Но это был ещё далеко не финал комедии. Какие бы маршруты не избирал докладчик, плутая в дебрях добиблейской старины, все его пути и тайные тропы всё равно приводили его к необходимости упоминания разных видов давно вымерших животных, и каждый раз ответом на такое упоминание служил дикий вопль из пылающей возмущением Челленджеровской груди. Скоро весь зал уже ожидал наступление каждого нового приступа, каждой новой реплики, встречая её каждое проявление счастливым рёвом. Сотни студиозусов, сплочённые в дружных полукриминальных группах, не считали себя обязанными оставаться в долгу, и только завидя, как смоляная бородища Челленджера начинает приходить в хаотическое движение, хором, как по команде, начинали неистово скандировать: «Враки! Это даже не факт!», в то время, как из первых рядов вырывались возмущённые вопли: «Черти! Да тише вы там! Что за безобразие! Дайте же слушать, чёрт бы вас всех побрал!» Уолдрон, оставаясь очень опытным, закалённым в битвах гладиатором, тут уж окончательно струхнул и на какой-то мелочи смешался. Он помолчал, потом стал что-то проборматывать, затыкаясь на каждой фразе, потом принялся повторяться, заикаться, потом завяз в длиннейшей, как кишка динозавра, фразе, которую не осилил и не сумел удачно завершить, потому что забыл её начало, и под конец, как бешеный пёс, бросился на своего оппонента.
– Вы переходите все границы! – выплюнул он самое страшное обвинение, какое знал, и на мгновение замер, при этом бешено сверкая выпученными глазами, – Профессоре! Ах, профессоре-профессоре! Профессор Челленджер! Я категорически требую от вас заткнуть ваш бьющий куда попало фонтан и прекратить свои возмутительные инсинуации! Вы растляете молодёжь! Уводите её в мрак идеалистических потёмок!
Поневоле в зале на мгновение установилась гробовая тишина. Тайный восторг овладел студентами – на их глазах начиналась грязная, пьяная драка между богами -олимпийцами, драка без правил, моральных императивов и пощады. Челенджер стал, как краб, выкарабкиваться из пучин бездонного кресла.
– А я, вопреки вам, прошу вас, дорогой мистер Уолдрон, прекратите обманывать досточтимую публику и делать лживые утверждения, в корне противоречащие основополагающим научным фактам! – рыкнул он.
Его краткое замечание вызвало в зале настоящую бурю восторга. В диком вое и гаме можно было расслышать только отдельные громкие гневные выкрики: «Что за чушь!», «Дайте ему слово!», «Вон отсюда!», «Пшол вон из зала!», «Будьте людьми!» «Дайте ему сказать!», «Это подло!» Председатель покинул кресло, и хило махая лапками, забормотал что-то несусветное. В тумане бессознательного являлись только отдельные читаемые слова: «Профессор… Челленджер… будьте любезны… ваши доводы… потом…»

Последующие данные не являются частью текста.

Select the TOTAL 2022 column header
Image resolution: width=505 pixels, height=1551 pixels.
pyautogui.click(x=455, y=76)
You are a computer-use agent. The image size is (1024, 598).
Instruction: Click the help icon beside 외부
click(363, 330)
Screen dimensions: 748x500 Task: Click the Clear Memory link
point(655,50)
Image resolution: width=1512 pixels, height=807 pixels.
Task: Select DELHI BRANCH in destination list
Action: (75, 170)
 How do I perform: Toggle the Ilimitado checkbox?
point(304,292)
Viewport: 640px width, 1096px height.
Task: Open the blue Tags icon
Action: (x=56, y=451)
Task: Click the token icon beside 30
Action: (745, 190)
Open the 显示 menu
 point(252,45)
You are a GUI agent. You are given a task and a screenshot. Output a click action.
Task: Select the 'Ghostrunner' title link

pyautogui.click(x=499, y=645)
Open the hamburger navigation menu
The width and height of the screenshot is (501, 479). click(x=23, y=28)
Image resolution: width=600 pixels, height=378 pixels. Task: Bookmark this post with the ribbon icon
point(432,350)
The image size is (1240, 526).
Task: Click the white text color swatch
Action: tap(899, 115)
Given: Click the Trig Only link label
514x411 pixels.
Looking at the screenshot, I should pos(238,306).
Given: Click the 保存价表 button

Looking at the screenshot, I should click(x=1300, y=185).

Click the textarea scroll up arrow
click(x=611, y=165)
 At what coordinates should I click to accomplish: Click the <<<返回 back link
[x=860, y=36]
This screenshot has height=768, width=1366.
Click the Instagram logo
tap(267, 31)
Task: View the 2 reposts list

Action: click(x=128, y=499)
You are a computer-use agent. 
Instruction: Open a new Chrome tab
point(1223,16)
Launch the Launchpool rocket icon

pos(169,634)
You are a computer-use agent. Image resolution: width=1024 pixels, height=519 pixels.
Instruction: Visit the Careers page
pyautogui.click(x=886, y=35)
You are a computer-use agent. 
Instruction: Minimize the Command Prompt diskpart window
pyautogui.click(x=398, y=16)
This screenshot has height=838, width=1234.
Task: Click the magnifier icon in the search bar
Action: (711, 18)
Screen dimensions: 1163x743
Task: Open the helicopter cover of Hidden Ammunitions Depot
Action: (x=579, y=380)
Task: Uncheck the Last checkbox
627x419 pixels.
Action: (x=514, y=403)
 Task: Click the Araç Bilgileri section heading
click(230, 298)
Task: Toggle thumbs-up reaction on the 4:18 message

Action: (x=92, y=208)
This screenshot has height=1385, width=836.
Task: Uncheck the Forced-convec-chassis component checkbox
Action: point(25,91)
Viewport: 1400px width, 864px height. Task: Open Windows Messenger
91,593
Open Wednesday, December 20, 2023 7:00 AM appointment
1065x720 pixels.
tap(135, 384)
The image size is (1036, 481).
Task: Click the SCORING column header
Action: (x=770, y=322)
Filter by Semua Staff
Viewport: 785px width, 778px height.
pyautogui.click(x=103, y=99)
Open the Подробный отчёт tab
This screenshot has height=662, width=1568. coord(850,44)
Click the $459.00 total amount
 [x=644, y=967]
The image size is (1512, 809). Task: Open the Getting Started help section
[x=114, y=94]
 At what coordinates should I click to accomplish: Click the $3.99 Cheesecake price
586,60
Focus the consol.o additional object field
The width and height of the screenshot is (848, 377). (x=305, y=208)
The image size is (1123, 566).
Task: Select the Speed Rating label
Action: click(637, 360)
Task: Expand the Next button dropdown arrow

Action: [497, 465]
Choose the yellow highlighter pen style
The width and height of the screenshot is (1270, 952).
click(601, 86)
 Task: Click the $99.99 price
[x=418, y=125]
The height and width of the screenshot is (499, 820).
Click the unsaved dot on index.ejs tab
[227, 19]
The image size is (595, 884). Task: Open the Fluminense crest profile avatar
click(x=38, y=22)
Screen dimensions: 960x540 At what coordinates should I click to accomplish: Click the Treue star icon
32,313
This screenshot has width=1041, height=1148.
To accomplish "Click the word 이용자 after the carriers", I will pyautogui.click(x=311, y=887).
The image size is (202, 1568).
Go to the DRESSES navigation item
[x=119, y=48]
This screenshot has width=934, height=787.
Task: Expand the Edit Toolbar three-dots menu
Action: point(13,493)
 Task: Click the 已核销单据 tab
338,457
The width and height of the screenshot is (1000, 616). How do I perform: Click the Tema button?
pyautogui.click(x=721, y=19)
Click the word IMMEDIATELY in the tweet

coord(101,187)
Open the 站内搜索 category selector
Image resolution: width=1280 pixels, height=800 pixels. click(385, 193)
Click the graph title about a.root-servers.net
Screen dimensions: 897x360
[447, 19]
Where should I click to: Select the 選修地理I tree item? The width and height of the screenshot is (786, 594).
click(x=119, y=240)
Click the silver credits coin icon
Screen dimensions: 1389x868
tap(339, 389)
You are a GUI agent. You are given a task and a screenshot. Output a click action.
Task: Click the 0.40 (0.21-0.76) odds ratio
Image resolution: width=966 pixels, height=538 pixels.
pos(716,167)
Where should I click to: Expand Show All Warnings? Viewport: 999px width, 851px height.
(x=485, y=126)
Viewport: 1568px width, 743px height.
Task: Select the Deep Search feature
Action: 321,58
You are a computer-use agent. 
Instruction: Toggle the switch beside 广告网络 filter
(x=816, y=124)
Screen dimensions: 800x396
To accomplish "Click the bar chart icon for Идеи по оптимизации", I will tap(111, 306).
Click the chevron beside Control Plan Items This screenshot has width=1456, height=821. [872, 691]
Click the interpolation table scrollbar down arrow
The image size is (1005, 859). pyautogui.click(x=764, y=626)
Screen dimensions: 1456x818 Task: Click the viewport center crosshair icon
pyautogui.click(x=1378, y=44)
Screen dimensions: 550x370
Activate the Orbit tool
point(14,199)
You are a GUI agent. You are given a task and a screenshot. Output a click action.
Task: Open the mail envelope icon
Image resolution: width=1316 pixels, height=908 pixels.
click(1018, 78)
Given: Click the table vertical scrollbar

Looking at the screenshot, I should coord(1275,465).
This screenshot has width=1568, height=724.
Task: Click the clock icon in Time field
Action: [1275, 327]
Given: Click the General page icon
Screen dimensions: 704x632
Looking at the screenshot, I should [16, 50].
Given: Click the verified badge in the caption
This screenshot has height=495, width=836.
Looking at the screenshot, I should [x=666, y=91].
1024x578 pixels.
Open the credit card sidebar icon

Осквернитель общественных устоев отличился и тут. Он принялся отвешивать всем театральные поклоны, потом от уха до уха растянул лицо в улыбке, ласково пригладил бородищу и снова провалился в кресло. Расстревоженный начавшейся перепалкой и объятый воинственным духом, Уолдрон попытался вернуться к теме лекции. Втыкая свои кинжальные леммы и доводы в толпу, он то и дело метал копья ядовитых взглядов в своего визави, который теперь по-видимости подрёмывал, вальяжно развалившись в кресле, и осеняя зал блаженнейшей, младенческой улыбкой.
Наконец зрители дождались финала лекции. От неё могло остаться странное впечатление, потому что конец был неожиданно скомкан, и финальная её часть уж слишком явно контрастировала с прелюдией. Грубое вторжение разрушило логику повествования и смело первоначальный ход мыслей лектора. Зрители, пришедшие в Колизей для удовлетоврения своих низменных потребностей в зрелищах и крови, тоже были не были удовлетворены. Им хотелось продолжения зрелищного и кровавого шоу, а они попали в провинциальную кулинарную школу.
Уолдрон прекратил дозволенные речи и рухнул в кресло. Председатель неуверенным голосом прочирикал весеннюю рапсодию, и профессор Челленджер ринулся к краю сцены. Я исполнял задание редакции и педантично фиксировал всё практически дословно.